- Directions
Retype the lines from the beginning of the items up to and including the line containing "In order to click on legend-label: 2012". Keep every character as it is.

(Pixel coordinate grounding data)

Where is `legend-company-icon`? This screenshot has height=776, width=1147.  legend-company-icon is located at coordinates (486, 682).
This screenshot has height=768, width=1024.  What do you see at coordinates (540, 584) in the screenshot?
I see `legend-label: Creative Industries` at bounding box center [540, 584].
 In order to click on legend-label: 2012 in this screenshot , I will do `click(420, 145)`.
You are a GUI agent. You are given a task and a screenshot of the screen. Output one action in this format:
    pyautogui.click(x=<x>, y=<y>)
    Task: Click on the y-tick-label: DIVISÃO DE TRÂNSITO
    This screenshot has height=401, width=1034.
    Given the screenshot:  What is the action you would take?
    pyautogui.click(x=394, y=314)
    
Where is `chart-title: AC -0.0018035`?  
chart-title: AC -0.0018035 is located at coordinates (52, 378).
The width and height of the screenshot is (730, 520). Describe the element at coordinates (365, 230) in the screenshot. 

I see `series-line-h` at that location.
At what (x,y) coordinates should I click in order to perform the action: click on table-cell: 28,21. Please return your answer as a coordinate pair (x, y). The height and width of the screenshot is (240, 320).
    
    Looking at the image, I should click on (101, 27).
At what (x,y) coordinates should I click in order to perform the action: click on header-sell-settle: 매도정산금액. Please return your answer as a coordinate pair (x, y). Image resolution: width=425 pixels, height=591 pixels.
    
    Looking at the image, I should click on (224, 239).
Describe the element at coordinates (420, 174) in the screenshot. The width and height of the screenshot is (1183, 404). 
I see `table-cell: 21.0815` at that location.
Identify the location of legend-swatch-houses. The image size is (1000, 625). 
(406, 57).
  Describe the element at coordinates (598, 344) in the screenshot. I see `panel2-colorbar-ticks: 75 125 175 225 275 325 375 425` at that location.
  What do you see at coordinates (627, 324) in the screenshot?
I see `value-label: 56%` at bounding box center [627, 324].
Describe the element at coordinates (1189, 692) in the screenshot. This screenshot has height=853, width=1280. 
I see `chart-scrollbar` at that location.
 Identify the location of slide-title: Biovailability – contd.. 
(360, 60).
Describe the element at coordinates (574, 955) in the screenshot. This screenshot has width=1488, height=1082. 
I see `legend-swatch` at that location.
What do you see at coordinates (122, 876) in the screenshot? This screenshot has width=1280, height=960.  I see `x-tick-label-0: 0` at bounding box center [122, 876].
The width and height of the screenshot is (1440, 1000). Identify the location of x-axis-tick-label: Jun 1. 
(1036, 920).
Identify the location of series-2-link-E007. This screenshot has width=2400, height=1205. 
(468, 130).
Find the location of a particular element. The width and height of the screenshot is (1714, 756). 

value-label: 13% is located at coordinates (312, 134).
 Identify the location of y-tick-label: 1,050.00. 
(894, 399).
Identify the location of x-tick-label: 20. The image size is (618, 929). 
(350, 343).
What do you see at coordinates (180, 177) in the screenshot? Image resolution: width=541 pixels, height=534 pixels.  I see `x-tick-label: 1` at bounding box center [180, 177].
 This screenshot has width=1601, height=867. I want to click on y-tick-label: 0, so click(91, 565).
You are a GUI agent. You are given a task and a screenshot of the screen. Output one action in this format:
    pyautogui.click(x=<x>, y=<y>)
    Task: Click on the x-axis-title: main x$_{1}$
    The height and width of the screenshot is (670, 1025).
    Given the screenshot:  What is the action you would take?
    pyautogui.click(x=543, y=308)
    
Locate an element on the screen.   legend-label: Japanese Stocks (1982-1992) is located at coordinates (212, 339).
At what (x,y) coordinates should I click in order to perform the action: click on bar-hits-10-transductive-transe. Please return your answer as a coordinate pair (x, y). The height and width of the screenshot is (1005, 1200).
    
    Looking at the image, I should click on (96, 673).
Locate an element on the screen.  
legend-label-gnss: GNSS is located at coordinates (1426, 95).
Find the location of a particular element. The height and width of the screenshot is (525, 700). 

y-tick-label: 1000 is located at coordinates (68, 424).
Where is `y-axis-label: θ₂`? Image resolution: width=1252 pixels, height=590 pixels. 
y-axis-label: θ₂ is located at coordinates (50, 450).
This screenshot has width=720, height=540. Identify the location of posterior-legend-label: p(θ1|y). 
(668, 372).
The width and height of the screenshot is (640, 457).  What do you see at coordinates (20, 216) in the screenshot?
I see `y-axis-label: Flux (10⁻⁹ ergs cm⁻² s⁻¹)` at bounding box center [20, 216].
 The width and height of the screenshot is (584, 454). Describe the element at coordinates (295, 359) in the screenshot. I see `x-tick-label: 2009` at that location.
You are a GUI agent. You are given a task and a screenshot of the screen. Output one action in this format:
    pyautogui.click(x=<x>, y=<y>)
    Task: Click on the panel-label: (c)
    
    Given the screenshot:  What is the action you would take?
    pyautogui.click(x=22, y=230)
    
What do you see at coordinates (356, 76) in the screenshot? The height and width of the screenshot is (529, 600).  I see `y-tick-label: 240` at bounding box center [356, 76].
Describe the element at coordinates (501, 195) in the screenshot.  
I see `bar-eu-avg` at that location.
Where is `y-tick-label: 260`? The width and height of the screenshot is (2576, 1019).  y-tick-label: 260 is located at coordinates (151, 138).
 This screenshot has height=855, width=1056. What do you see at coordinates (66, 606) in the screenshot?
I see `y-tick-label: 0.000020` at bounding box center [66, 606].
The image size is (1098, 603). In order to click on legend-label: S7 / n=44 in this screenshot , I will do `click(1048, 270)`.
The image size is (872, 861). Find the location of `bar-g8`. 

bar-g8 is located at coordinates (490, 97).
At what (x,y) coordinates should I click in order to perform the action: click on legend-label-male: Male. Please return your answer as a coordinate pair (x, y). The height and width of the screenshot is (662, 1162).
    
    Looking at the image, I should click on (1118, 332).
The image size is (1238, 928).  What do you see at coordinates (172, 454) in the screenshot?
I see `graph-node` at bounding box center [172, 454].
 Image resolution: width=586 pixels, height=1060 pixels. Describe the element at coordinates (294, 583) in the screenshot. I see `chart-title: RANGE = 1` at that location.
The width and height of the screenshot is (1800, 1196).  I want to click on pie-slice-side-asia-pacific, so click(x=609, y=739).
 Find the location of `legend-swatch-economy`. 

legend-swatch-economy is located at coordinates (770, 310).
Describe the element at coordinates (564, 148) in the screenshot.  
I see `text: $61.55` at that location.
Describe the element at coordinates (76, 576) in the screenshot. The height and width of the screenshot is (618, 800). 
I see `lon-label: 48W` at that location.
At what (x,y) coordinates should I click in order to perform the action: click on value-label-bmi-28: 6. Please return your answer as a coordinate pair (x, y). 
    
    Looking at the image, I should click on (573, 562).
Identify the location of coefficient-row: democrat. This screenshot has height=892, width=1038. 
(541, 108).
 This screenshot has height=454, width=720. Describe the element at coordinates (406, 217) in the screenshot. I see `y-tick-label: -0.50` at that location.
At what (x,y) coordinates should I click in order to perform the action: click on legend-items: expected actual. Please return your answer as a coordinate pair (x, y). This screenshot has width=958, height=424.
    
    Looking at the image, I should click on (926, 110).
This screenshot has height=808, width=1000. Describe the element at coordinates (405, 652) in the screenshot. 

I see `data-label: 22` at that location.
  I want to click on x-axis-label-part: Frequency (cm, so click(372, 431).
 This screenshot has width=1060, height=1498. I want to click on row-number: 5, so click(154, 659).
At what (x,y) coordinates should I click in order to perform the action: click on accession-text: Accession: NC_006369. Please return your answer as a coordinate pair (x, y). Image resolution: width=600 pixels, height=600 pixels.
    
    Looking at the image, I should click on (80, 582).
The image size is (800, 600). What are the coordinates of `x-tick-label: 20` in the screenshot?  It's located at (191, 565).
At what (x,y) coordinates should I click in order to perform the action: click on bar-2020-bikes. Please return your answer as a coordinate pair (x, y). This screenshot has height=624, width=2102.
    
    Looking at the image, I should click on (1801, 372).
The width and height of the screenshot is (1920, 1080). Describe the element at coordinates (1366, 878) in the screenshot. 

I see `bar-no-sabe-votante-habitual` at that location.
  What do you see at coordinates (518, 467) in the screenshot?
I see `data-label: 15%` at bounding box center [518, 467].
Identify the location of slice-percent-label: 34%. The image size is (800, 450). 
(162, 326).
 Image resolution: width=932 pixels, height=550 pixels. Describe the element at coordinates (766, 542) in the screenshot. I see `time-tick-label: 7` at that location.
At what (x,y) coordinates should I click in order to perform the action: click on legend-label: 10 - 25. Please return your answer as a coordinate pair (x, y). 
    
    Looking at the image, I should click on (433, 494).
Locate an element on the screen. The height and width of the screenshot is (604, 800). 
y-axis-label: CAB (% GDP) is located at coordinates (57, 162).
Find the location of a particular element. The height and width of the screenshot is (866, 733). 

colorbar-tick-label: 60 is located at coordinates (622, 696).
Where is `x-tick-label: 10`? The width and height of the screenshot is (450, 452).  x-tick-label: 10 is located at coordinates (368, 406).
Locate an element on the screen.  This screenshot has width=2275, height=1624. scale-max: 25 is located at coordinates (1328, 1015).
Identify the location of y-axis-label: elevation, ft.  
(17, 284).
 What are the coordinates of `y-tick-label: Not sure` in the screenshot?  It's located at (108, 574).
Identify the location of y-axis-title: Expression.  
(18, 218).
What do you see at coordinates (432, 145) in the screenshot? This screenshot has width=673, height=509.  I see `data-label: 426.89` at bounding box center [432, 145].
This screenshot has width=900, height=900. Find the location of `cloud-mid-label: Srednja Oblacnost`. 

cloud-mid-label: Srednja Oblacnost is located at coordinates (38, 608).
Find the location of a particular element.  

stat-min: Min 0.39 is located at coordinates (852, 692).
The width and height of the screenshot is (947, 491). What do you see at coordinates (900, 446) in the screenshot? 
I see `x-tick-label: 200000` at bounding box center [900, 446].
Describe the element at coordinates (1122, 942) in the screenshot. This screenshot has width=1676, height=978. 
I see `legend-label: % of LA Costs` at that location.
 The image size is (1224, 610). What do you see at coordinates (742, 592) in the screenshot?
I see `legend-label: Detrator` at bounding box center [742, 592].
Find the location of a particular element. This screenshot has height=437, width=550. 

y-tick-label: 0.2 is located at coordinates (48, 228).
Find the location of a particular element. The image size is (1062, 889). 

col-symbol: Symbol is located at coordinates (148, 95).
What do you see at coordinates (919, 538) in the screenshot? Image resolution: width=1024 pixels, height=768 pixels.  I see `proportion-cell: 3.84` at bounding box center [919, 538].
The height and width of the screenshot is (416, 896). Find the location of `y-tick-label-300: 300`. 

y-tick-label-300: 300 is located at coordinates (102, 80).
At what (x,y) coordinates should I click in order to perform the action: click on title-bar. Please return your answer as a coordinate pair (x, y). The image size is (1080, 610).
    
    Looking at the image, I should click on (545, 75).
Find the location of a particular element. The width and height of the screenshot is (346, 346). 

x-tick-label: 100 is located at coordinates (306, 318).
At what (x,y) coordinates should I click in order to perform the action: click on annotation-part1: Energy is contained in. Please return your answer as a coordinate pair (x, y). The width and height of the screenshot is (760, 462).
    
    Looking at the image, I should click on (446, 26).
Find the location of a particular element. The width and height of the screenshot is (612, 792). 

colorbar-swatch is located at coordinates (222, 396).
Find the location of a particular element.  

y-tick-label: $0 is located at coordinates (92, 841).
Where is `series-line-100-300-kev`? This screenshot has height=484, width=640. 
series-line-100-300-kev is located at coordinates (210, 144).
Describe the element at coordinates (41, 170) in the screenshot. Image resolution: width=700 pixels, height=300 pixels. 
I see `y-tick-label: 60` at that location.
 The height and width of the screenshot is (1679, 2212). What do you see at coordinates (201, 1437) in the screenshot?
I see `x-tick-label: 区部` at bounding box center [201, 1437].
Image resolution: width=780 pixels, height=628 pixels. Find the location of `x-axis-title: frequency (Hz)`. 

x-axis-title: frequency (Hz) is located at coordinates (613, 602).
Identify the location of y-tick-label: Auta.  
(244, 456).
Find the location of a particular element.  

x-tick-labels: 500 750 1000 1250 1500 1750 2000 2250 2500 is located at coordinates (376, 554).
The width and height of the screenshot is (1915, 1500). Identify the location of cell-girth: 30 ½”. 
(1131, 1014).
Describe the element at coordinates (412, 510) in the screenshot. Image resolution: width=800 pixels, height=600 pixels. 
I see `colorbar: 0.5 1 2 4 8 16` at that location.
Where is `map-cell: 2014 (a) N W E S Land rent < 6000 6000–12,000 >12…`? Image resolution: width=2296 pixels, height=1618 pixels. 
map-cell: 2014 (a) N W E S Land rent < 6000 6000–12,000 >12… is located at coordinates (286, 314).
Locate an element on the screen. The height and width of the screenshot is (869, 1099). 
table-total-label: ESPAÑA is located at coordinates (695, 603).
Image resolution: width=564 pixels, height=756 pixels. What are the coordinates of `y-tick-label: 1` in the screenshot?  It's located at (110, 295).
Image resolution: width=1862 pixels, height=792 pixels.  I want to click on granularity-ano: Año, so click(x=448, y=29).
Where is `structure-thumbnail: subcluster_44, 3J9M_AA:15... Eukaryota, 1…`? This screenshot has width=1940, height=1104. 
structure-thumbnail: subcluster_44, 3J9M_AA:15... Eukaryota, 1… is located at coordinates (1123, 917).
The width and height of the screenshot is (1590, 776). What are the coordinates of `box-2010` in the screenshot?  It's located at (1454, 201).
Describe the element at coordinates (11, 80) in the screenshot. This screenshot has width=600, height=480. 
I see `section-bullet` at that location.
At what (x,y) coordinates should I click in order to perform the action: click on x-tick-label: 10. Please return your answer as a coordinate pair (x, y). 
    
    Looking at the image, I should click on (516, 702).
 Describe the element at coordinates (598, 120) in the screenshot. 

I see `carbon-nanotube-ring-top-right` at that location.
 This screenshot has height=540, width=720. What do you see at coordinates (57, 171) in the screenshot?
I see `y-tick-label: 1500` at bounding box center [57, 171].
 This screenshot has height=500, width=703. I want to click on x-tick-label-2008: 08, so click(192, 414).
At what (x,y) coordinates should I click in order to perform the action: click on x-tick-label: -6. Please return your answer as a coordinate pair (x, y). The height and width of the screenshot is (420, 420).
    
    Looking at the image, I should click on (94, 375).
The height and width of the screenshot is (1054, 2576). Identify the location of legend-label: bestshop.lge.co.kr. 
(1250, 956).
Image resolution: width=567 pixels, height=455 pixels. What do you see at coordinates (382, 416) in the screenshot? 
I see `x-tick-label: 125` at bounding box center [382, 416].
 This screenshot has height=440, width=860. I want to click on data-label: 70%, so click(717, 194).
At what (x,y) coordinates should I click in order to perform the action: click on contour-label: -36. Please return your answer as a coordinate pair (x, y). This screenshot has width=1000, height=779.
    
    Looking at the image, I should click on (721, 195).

- Worked solution
Where is `legend-company-icon`? This screenshot has height=776, width=1147.  legend-company-icon is located at coordinates (486, 682).
This screenshot has height=768, width=1024.  What do you see at coordinates (540, 584) in the screenshot?
I see `legend-label: Creative Industries` at bounding box center [540, 584].
 In order to click on legend-label: 2012 in this screenshot , I will do `click(420, 145)`.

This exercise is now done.